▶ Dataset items
— Begin —

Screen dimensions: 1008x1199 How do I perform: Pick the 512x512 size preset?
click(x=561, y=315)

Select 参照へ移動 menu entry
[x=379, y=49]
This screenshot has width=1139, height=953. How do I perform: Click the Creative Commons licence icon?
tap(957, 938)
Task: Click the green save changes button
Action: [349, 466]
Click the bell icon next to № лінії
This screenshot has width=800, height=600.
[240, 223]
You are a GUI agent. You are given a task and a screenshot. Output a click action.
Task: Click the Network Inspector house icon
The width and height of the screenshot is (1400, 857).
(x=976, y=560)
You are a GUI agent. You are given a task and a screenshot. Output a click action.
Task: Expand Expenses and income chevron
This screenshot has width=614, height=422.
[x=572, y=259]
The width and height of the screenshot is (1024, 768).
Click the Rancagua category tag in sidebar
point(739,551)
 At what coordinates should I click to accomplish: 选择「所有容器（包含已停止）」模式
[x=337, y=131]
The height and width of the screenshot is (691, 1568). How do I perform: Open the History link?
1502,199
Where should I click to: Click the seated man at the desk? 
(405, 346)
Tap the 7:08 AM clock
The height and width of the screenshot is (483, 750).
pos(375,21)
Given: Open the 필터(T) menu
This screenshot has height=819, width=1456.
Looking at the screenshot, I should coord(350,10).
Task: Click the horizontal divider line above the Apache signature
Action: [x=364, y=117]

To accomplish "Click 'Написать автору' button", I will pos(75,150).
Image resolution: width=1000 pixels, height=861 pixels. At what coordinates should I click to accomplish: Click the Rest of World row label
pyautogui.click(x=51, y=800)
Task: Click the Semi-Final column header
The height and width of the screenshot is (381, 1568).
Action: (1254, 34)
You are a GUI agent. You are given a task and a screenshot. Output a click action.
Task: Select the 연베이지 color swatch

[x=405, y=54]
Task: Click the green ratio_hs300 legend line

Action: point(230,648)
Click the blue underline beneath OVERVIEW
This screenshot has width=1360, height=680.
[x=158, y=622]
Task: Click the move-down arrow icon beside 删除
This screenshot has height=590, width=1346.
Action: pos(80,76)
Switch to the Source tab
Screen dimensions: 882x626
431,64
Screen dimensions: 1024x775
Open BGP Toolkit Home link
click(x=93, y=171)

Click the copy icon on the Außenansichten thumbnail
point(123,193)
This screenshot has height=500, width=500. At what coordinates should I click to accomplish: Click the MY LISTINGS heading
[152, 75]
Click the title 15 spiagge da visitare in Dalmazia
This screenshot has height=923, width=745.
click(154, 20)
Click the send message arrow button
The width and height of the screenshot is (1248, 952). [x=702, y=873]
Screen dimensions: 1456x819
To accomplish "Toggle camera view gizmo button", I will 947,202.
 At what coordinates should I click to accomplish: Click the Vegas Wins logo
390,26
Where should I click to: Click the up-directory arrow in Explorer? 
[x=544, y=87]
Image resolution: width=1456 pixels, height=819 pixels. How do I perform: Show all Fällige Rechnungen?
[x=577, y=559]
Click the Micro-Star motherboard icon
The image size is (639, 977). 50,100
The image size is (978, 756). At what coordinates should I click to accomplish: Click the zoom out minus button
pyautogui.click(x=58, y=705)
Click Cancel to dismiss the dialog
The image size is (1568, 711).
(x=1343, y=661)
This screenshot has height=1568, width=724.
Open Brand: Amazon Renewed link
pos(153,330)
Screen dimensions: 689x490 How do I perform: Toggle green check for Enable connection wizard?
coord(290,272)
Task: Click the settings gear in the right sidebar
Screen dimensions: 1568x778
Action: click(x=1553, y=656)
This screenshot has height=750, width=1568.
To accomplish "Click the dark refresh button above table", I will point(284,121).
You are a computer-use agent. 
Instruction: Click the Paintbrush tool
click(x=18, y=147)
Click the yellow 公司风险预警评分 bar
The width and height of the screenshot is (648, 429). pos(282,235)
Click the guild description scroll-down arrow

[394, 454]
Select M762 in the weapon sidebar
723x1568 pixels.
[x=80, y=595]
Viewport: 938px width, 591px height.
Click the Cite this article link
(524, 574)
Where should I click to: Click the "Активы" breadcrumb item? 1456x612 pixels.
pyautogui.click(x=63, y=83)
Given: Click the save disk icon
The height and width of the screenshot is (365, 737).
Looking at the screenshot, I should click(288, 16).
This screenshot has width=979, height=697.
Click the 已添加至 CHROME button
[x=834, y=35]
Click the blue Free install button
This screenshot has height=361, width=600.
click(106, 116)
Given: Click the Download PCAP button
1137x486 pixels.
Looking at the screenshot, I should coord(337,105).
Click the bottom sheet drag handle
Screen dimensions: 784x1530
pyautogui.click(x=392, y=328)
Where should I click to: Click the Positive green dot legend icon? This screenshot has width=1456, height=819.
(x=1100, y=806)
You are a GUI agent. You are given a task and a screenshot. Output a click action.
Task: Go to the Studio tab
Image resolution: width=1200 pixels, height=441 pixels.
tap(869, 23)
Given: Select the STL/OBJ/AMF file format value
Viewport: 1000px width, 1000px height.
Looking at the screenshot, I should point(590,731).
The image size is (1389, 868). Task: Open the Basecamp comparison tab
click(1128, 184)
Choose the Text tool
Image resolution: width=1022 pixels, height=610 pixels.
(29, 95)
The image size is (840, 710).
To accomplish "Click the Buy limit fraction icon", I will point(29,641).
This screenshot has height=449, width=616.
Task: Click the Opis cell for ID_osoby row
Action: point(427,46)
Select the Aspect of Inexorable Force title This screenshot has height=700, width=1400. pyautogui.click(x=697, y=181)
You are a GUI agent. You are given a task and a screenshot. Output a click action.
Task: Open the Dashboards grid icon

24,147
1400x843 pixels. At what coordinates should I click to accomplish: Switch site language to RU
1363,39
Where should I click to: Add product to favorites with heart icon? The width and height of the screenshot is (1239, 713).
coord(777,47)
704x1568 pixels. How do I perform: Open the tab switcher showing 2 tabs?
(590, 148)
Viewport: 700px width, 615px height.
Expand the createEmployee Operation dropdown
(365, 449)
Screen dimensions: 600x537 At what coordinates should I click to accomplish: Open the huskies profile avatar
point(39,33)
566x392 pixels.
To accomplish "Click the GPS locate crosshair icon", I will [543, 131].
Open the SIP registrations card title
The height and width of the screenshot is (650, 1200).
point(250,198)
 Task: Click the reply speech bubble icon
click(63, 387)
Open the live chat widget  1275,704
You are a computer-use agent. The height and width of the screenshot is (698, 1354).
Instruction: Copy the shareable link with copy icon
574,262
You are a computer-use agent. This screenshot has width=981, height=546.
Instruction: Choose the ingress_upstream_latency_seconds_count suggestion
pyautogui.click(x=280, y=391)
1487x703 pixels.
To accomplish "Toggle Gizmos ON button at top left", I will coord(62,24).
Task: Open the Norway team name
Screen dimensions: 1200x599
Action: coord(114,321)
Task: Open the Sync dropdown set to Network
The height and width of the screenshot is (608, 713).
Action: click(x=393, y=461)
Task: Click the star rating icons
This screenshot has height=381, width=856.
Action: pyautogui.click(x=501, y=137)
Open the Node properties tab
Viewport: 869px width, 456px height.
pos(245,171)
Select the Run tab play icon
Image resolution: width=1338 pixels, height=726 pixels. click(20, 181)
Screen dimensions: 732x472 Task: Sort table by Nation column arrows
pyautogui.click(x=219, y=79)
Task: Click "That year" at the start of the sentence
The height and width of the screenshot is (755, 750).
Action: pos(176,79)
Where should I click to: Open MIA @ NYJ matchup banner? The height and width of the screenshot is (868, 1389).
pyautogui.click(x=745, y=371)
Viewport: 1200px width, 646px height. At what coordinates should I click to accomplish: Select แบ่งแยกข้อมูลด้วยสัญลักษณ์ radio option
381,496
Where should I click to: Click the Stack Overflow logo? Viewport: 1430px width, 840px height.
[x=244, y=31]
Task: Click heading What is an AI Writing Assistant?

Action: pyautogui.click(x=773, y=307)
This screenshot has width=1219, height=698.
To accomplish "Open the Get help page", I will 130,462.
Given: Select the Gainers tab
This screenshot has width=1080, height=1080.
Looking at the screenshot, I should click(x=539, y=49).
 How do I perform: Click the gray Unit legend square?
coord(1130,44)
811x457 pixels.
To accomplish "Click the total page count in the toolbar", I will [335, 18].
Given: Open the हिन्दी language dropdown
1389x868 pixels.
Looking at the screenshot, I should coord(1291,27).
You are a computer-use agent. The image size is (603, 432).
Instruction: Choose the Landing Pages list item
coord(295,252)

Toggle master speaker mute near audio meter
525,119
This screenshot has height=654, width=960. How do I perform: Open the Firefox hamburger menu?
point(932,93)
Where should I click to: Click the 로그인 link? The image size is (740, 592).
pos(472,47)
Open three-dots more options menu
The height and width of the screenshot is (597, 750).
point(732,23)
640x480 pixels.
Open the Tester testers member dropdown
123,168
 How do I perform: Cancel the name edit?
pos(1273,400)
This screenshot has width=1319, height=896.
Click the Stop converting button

— End —

▶ DIRECTIONS FOR THIS TASK
Reproduce verbatim the stretch from the first line through the line containing "(x=976, y=560)", with both of those lines included.

▶ OUTPUT OF THE EXERCISE
Screen dimensions: 1008x1199 How do I perform: Pick the 512x512 size preset?
click(x=561, y=315)

Select 参照へ移動 menu entry
[x=379, y=49]
This screenshot has width=1139, height=953. How do I perform: Click the Creative Commons licence icon?
tap(957, 938)
Task: Click the green save changes button
Action: [349, 466]
Click the bell icon next to № лінії
This screenshot has width=800, height=600.
[240, 223]
You are a GUI agent. You are given a task and a screenshot. Output a click action.
Task: Click the Network Inspector house icon
The width and height of the screenshot is (1400, 857).
(x=976, y=560)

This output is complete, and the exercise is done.